Task to complete: Go through the material and copy each line in which the word "computer" shows up.

Listed records:

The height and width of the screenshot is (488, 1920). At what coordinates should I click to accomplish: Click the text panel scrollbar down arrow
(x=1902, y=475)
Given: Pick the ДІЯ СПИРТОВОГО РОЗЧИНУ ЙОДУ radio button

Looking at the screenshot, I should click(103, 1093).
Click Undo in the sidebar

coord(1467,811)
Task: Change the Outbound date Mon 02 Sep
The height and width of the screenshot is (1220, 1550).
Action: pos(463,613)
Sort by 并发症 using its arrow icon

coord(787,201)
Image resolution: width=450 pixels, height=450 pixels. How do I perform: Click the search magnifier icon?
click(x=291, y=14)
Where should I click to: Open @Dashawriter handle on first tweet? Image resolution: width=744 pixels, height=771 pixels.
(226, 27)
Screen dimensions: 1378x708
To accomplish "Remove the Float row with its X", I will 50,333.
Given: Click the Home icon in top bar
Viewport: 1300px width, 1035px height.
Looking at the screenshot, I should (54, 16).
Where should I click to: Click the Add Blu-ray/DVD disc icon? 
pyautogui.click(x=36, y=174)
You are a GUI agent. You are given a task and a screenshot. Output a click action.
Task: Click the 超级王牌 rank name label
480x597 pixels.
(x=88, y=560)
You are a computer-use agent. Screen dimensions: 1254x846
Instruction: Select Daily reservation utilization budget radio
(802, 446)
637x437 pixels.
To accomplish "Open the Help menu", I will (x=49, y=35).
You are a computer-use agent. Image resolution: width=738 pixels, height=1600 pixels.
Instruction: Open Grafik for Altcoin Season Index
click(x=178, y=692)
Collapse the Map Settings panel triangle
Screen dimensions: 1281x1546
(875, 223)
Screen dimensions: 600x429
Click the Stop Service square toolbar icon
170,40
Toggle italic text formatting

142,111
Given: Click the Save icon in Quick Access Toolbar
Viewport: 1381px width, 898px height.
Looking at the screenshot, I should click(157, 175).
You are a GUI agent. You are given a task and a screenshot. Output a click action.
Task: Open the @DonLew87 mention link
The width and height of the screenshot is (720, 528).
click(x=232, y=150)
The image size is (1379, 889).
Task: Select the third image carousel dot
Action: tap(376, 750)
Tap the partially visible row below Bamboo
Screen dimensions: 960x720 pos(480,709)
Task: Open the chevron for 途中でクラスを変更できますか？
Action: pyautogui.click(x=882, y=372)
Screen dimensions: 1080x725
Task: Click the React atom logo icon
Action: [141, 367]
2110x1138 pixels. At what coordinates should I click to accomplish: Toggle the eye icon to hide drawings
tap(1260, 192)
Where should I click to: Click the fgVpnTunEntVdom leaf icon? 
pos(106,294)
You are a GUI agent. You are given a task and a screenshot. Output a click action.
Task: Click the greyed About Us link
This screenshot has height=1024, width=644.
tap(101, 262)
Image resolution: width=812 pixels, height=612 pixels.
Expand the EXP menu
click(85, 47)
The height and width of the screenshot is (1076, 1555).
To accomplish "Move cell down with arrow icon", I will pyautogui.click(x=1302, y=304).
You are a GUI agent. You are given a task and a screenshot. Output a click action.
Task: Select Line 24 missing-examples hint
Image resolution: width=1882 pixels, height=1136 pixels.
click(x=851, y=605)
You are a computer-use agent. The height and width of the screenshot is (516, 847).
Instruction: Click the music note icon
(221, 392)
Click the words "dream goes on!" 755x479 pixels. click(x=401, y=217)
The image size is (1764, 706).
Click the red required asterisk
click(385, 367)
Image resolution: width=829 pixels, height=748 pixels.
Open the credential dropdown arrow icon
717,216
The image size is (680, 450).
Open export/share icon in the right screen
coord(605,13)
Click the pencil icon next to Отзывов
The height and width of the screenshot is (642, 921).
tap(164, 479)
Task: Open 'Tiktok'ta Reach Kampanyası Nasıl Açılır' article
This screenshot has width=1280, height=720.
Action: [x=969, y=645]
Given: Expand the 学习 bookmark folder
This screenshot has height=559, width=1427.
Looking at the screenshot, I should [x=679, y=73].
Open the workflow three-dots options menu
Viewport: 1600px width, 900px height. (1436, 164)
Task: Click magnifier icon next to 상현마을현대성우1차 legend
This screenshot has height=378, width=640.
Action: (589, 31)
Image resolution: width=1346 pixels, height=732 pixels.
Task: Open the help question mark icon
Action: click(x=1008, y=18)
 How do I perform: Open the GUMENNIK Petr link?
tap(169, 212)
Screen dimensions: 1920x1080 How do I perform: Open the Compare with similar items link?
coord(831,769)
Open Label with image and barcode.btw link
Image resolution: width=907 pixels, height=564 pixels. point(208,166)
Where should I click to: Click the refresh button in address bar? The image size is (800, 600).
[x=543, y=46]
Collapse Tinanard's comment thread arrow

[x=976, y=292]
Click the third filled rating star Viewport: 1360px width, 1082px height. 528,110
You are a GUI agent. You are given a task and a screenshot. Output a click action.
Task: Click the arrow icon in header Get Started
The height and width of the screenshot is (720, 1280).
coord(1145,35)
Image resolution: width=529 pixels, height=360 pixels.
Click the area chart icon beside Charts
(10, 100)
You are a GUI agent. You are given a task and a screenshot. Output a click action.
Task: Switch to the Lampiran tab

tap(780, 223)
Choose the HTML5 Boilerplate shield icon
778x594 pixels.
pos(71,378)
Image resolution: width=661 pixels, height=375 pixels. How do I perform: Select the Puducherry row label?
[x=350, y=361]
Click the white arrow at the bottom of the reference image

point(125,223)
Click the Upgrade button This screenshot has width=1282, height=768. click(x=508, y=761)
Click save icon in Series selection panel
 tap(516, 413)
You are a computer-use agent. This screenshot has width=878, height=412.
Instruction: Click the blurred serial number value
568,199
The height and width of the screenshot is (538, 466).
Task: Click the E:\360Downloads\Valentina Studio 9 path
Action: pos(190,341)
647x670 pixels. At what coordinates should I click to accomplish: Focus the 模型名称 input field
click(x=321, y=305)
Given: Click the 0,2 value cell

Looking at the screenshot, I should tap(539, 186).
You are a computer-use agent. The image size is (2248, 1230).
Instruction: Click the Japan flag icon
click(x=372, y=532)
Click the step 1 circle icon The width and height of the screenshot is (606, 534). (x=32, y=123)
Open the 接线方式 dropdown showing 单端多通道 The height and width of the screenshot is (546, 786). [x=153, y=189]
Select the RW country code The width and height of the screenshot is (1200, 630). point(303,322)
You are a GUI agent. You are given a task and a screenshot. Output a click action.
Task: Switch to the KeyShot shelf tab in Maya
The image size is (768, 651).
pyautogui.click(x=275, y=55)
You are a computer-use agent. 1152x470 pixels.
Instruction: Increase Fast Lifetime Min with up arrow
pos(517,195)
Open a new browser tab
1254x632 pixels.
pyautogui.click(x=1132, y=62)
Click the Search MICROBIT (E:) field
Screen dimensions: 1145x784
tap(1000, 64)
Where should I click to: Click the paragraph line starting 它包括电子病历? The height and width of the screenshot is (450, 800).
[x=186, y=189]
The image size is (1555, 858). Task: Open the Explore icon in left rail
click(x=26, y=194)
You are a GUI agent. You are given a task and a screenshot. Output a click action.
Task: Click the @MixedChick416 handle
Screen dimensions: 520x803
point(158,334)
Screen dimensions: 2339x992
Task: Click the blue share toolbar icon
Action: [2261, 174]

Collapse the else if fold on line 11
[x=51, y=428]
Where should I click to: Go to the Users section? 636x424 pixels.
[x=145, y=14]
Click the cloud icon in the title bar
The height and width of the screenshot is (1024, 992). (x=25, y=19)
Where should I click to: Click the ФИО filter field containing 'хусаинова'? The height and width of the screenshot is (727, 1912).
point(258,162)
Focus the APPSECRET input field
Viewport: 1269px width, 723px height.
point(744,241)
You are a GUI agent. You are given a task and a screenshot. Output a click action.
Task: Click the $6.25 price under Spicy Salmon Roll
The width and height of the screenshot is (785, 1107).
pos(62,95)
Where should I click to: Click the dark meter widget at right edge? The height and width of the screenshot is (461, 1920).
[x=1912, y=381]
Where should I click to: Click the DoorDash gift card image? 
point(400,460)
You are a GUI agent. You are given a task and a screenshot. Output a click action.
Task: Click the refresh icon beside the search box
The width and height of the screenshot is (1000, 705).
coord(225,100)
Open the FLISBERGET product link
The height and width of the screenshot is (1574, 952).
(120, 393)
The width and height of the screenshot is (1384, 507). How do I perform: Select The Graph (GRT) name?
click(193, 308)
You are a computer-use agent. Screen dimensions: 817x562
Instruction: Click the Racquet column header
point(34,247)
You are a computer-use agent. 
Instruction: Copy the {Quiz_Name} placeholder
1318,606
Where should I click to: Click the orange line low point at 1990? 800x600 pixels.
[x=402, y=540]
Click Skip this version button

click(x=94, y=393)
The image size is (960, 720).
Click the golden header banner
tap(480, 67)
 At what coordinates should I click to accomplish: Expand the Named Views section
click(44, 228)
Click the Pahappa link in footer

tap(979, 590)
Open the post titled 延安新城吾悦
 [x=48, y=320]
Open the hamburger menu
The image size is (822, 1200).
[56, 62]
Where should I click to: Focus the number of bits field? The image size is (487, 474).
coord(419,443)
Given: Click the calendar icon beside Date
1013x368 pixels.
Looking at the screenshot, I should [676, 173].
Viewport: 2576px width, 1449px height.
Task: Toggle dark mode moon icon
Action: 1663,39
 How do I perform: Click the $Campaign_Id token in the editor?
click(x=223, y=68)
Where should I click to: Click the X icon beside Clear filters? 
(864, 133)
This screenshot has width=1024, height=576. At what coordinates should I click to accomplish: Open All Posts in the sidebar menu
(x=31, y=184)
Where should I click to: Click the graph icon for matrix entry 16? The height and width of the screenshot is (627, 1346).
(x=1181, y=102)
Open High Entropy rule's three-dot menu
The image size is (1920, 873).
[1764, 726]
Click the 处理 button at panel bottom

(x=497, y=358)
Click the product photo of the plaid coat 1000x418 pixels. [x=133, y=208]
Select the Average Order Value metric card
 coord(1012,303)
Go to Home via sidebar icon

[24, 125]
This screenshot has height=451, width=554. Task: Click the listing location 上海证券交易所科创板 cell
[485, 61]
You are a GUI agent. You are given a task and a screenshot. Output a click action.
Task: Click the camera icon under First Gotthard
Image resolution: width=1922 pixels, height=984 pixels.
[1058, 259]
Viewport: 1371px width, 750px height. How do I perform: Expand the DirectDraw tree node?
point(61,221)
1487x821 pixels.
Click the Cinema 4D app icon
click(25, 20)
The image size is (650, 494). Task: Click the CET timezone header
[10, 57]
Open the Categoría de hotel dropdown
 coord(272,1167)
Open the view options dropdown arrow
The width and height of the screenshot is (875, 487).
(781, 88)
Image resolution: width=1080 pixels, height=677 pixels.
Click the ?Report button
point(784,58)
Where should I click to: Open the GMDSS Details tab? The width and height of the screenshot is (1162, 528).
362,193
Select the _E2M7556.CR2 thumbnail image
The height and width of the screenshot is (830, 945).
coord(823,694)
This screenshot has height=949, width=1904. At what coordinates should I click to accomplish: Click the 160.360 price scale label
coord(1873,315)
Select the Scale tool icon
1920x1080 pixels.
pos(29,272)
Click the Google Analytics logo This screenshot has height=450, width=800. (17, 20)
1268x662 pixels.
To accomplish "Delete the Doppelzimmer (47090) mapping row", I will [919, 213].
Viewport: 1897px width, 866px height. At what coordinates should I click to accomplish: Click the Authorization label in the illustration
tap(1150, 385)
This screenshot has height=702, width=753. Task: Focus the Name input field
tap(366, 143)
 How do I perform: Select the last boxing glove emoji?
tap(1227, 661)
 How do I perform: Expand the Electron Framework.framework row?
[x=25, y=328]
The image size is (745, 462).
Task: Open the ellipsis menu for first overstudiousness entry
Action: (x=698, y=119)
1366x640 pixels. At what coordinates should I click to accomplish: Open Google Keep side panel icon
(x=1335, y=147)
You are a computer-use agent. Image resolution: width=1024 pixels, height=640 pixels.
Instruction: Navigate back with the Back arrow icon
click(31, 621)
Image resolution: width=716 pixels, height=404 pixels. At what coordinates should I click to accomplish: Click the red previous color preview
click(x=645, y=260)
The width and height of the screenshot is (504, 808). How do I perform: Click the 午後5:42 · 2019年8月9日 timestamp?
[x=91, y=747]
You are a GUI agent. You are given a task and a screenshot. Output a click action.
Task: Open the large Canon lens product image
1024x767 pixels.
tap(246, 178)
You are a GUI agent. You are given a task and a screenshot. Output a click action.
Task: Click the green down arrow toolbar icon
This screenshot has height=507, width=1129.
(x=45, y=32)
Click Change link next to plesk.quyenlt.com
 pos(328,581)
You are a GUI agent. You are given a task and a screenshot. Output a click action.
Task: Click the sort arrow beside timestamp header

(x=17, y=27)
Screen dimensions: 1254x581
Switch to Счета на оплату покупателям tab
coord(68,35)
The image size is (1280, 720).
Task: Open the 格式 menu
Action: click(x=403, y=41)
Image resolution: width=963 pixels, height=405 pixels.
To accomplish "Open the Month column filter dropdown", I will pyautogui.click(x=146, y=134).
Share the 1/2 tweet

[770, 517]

Exercise solution:
You are a computer-use agent. Screen dimensions: 1254x846
You are a computer-use agent. Image resolution: width=738 pixels, height=1600 pixels.
You are a computer-use agent. The height and width of the screenshot is (516, 847).
You are a computer-use agent. This screenshot has width=878, height=412.
You are a computer-use agent. The image size is (2248, 1230).
You are a computer-use agent. 1152x470 pixels.
You are a computer-use agent. Screen dimensions: 817x562
You are a computer-use agent. 
You are a computer-use agent. Image resolution: width=1024 pixels, height=640 pixels.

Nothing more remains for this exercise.